The incident itself was ugly and avoidable: protesters entered the church service after learning a pastor reportedly had ties to ICE, and video shows a chaotic interruption that frightened worshippers and even impacted children in the building. Lemon and other media figures who filmed and streamed the protest insist they were reporting, not provoking, a point many independent journalists have echoed amid growing concerns about which side of the line the Justice Department chooses to stand on.
It bears noting that a federal magistrate judge earlier balked at approving several of the government’s proposed complaints, finding a lack of probable cause on key counts — an unusual rebuke that raised immediate questions about whether the DOJ rushed to criminalize protest coverage for political reasons. That judicial pushback should give pause to anyone who believes the justice system should be immune to political pressure.

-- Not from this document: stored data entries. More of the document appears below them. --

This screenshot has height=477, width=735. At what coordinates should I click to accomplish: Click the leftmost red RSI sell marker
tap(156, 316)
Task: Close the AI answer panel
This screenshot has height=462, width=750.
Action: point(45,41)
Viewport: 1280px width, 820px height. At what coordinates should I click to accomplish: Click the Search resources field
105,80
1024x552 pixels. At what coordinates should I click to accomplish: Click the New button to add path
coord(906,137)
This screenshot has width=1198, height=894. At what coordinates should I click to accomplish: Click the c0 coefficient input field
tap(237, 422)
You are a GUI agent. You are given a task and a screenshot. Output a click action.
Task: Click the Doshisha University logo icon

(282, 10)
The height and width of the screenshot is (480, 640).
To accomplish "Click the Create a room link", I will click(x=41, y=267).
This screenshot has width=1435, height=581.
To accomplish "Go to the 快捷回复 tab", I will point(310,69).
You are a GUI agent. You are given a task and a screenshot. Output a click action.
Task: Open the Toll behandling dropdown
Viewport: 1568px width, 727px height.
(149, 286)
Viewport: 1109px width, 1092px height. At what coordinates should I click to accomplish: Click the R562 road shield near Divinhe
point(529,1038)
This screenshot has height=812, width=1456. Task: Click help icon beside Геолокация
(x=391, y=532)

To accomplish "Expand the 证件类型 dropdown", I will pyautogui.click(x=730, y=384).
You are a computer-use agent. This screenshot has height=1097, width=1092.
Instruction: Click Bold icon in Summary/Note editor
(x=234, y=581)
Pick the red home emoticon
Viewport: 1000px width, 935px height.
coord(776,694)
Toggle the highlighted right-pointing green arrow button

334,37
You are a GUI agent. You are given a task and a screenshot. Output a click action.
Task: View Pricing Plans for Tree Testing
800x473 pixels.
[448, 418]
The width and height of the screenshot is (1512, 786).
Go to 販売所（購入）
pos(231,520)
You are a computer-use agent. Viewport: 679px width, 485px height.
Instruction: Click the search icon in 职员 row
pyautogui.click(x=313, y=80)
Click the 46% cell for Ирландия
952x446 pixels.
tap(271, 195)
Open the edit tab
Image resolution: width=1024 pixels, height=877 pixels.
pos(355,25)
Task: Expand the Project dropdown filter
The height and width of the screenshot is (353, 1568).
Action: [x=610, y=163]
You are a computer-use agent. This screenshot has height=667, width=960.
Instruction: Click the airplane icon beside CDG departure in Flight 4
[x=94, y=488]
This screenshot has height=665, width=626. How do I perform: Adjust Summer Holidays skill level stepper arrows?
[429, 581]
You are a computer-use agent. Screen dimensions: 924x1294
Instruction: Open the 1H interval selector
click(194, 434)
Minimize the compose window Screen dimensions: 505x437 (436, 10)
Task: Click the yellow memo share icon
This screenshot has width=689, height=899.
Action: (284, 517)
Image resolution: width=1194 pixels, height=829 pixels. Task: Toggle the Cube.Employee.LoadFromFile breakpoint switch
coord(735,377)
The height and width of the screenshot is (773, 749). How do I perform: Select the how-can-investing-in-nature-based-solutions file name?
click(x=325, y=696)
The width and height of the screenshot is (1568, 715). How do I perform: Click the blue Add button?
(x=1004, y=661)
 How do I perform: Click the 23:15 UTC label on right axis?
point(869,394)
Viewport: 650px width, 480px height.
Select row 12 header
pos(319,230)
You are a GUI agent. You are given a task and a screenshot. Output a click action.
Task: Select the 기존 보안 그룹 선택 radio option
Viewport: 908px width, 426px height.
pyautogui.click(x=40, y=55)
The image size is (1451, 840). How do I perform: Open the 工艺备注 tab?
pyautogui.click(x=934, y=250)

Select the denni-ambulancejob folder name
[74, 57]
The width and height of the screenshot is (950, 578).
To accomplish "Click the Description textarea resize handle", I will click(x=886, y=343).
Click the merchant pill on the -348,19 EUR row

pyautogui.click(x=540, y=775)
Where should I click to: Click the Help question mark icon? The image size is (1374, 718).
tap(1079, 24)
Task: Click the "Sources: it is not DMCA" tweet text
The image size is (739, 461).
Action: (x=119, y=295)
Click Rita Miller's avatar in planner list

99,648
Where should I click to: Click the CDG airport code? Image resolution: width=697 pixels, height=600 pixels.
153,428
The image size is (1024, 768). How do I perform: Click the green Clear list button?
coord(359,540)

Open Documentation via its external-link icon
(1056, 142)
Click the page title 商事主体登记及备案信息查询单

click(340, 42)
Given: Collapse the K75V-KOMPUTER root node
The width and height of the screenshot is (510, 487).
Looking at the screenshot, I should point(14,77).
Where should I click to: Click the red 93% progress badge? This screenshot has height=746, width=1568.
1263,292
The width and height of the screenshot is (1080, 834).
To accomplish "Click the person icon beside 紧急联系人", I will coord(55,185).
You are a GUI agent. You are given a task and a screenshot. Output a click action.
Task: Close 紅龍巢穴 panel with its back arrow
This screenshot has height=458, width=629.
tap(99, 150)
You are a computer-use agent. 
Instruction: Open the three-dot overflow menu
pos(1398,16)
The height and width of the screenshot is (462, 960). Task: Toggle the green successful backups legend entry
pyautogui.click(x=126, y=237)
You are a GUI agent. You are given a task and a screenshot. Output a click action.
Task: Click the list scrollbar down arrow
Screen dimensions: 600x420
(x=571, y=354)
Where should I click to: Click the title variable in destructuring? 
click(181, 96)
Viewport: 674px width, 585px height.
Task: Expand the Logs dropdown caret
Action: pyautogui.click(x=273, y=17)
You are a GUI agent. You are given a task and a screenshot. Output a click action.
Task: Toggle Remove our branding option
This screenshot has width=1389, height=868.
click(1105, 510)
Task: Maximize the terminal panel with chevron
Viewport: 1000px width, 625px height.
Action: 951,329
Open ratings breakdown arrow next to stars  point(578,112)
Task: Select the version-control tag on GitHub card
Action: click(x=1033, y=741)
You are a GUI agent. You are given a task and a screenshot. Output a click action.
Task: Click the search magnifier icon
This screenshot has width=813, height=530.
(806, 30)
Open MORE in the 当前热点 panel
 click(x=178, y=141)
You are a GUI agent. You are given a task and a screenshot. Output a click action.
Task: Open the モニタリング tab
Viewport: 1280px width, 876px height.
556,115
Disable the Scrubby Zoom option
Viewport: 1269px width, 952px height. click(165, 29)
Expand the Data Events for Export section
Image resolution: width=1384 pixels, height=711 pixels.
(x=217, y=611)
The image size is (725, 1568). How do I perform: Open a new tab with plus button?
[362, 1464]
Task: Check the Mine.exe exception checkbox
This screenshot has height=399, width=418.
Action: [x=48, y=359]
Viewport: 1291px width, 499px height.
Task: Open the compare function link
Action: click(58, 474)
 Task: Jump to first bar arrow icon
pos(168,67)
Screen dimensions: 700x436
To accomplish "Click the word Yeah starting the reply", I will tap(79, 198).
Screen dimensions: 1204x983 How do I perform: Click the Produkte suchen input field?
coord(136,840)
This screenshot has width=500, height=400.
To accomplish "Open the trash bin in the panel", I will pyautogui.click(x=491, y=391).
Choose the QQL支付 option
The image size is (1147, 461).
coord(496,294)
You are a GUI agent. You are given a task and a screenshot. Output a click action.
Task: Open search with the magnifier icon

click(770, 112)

Attorney General Pam Bondi publicly announced the arrests and made clear the department was taking the incident seriously, while critics charged that the move was selective enforcement and an assault on press freedoms. The contrast between the DOJ’s zeal in this case and its selective indifference in other instances fuels the suspicion among everyday Americans that law enforcement priorities have become a weapon in partisan battles.
Don Lemon’s lawyer has called the move an unprecedented attack on the First Amendment, arguing his client was performing standard journalistic work by documenting a newsworthy event and asking tough questions. Conservatives who value the Constitution should be alarmed at any government action that risks turning reporters into targets for simply doing their jobs, even as we condemn anyone who crosses the line from reporting into disruption.
This episode is yet another warning that the institutions tasked with protecting liberty are being stretched into tools of political vengeance. Patriots who cherish religious freedom, press freedom, and equal application of the law must demand clarity, impartiality, and accountability from prosecutors pursuing this case. The hard-working Americans who pray on Sunday and the journalists who cover the news both deserve better than partisan grandstanding dressed up as justice.